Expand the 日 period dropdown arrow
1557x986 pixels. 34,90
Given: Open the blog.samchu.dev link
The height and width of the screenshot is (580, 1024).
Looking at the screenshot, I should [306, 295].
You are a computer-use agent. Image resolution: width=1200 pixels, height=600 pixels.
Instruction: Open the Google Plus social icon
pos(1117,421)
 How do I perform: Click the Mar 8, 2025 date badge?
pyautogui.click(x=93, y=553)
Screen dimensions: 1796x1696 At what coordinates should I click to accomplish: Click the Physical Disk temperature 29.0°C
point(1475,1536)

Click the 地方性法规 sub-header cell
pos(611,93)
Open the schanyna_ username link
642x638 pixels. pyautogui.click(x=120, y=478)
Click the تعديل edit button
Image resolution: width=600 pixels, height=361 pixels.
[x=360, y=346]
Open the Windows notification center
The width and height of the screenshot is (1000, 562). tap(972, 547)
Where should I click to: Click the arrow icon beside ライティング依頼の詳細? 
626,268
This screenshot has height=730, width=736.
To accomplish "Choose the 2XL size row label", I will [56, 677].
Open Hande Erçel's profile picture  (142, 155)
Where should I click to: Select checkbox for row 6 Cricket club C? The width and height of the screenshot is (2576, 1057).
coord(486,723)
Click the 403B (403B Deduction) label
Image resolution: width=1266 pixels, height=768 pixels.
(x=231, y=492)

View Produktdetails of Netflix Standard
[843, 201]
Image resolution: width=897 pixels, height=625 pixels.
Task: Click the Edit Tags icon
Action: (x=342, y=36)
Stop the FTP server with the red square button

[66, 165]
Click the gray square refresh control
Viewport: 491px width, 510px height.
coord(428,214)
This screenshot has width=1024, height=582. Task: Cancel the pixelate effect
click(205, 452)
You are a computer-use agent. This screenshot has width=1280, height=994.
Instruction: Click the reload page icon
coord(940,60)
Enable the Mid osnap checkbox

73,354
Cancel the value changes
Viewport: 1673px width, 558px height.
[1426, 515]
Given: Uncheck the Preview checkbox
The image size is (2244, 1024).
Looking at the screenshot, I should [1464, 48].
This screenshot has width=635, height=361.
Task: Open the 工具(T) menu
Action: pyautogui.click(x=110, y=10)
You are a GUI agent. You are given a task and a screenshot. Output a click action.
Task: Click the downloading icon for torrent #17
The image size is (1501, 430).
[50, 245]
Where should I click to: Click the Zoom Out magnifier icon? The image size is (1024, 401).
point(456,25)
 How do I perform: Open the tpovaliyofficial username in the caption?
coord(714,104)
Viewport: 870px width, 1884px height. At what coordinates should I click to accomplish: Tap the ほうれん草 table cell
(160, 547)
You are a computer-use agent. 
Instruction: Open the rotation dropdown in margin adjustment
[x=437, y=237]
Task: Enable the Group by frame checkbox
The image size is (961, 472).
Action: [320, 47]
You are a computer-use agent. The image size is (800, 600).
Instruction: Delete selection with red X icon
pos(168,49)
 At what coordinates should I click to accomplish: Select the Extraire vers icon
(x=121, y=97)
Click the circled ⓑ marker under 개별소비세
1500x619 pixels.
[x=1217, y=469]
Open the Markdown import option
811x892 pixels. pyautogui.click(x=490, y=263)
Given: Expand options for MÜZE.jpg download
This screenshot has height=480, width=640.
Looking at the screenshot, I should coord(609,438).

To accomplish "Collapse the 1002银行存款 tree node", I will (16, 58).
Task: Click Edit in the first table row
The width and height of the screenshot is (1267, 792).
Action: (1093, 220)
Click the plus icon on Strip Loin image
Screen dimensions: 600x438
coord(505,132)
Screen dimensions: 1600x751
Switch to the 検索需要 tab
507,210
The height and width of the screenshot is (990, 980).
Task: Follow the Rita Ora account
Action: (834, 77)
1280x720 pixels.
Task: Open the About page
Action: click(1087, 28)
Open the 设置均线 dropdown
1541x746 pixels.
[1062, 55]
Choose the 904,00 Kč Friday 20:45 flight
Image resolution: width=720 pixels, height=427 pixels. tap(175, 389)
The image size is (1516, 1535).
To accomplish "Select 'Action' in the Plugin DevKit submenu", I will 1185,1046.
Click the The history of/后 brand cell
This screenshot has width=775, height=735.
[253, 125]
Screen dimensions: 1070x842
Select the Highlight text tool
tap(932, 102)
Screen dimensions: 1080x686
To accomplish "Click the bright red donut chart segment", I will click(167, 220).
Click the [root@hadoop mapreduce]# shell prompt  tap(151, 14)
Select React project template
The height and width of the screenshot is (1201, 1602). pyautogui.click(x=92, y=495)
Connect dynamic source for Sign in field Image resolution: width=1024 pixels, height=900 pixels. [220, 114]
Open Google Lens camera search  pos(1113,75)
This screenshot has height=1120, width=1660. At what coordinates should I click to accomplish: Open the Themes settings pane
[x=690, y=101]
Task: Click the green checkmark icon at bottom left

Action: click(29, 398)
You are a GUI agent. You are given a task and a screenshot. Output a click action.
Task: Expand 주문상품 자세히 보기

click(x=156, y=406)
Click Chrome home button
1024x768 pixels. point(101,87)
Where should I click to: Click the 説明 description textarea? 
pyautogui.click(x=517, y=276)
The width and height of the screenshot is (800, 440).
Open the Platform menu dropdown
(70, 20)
____________
> [ACTIVITY] The lines above need to be restated word for word, all of them.

> [YOUR SOLUTION]
Expand the 日 period dropdown arrow
1557x986 pixels. 34,90
Given: Open the blog.samchu.dev link
The height and width of the screenshot is (580, 1024).
Looking at the screenshot, I should [306, 295].
You are a computer-use agent. Image resolution: width=1200 pixels, height=600 pixels.
Instruction: Open the Google Plus social icon
pos(1117,421)
 How do I perform: Click the Mar 8, 2025 date badge?
pyautogui.click(x=93, y=553)
Screen dimensions: 1796x1696 At what coordinates should I click to accomplish: Click the Physical Disk temperature 29.0°C
point(1475,1536)

Click the 地方性法规 sub-header cell
pos(611,93)
Open the schanyna_ username link
642x638 pixels. pyautogui.click(x=120, y=478)
Click the تعديل edit button
Image resolution: width=600 pixels, height=361 pixels.
[x=360, y=346]
Open the Windows notification center
The width and height of the screenshot is (1000, 562). tap(972, 547)
Where should I click to: Click the arrow icon beside ライティング依頼の詳細? 
626,268
This screenshot has height=730, width=736.
To accomplish "Choose the 2XL size row label", I will [56, 677].
Open Hande Erçel's profile picture  (142, 155)
Where should I click to: Select checkbox for row 6 Cricket club C? The width and height of the screenshot is (2576, 1057).
coord(486,723)
Click the 403B (403B Deduction) label
Image resolution: width=1266 pixels, height=768 pixels.
(x=231, y=492)

View Produktdetails of Netflix Standard
[843, 201]
Image resolution: width=897 pixels, height=625 pixels.
Task: Click the Edit Tags icon
Action: (x=342, y=36)
Stop the FTP server with the red square button

[66, 165]
Click the gray square refresh control
Viewport: 491px width, 510px height.
coord(428,214)
This screenshot has width=1024, height=582. Task: Cancel the pixelate effect
click(205, 452)
You are a computer-use agent. This screenshot has width=1280, height=994.
Instruction: Click the reload page icon
coord(940,60)
Enable the Mid osnap checkbox

73,354
Cancel the value changes
Viewport: 1673px width, 558px height.
[1426, 515]
Given: Uncheck the Preview checkbox
The image size is (2244, 1024).
Looking at the screenshot, I should [1464, 48].
This screenshot has width=635, height=361.
Task: Open the 工具(T) menu
Action: pyautogui.click(x=110, y=10)
You are a GUI agent. You are given a task and a screenshot. Output a click action.
Task: Click the downloading icon for torrent #17
The image size is (1501, 430).
[50, 245]
Where should I click to: Click the Zoom Out magnifier icon? The image size is (1024, 401).
point(456,25)
 How do I perform: Open the tpovaliyofficial username in the caption?
coord(714,104)
Viewport: 870px width, 1884px height. At what coordinates should I click to accomplish: Tap the ほうれん草 table cell
(160, 547)
You are a computer-use agent. 
Instruction: Open the rotation dropdown in margin adjustment
[x=437, y=237]
Task: Enable the Group by frame checkbox
The image size is (961, 472).
Action: [320, 47]
You are a computer-use agent. The image size is (800, 600).
Instruction: Delete selection with red X icon
pos(168,49)
 At what coordinates should I click to accomplish: Select the Extraire vers icon
(x=121, y=97)
Click the circled ⓑ marker under 개별소비세
1500x619 pixels.
[x=1217, y=469]
Open the Markdown import option
811x892 pixels. pyautogui.click(x=490, y=263)
Given: Expand options for MÜZE.jpg download
This screenshot has height=480, width=640.
Looking at the screenshot, I should coord(609,438).

To accomplish "Collapse the 1002银行存款 tree node", I will (16, 58).
Task: Click Edit in the first table row
The width and height of the screenshot is (1267, 792).
Action: (1093, 220)
Click the plus icon on Strip Loin image
Screen dimensions: 600x438
coord(505,132)
Screen dimensions: 1600x751
Switch to the 検索需要 tab
507,210
The height and width of the screenshot is (990, 980).
Task: Follow the Rita Ora account
Action: (834, 77)
1280x720 pixels.
Task: Open the About page
Action: click(1087, 28)
Open the 设置均线 dropdown
1541x746 pixels.
[1062, 55]
Choose the 904,00 Kč Friday 20:45 flight
Image resolution: width=720 pixels, height=427 pixels. tap(175, 389)
The image size is (1516, 1535).
To accomplish "Select 'Action' in the Plugin DevKit submenu", I will 1185,1046.
Click the The history of/后 brand cell
This screenshot has width=775, height=735.
[253, 125]
Screen dimensions: 1070x842
Select the Highlight text tool
tap(932, 102)
Screen dimensions: 1080x686
To accomplish "Click the bright red donut chart segment", I will click(167, 220).
Click the [root@hadoop mapreduce]# shell prompt  tap(151, 14)
Select React project template
The height and width of the screenshot is (1201, 1602). pyautogui.click(x=92, y=495)
Connect dynamic source for Sign in field Image resolution: width=1024 pixels, height=900 pixels. [220, 114]
Open Google Lens camera search  pos(1113,75)
This screenshot has height=1120, width=1660. At what coordinates should I click to accomplish: Open the Themes settings pane
[x=690, y=101]
Task: Click the green checkmark icon at bottom left

Action: click(29, 398)
You are a GUI agent. You are given a task and a screenshot. Output a click action.
Task: Expand 주문상품 자세히 보기

click(x=156, y=406)
Click Chrome home button
1024x768 pixels. point(101,87)
Where should I click to: Click the 説明 description textarea? 
pyautogui.click(x=517, y=276)
The width and height of the screenshot is (800, 440).
Open the Platform menu dropdown
(70, 20)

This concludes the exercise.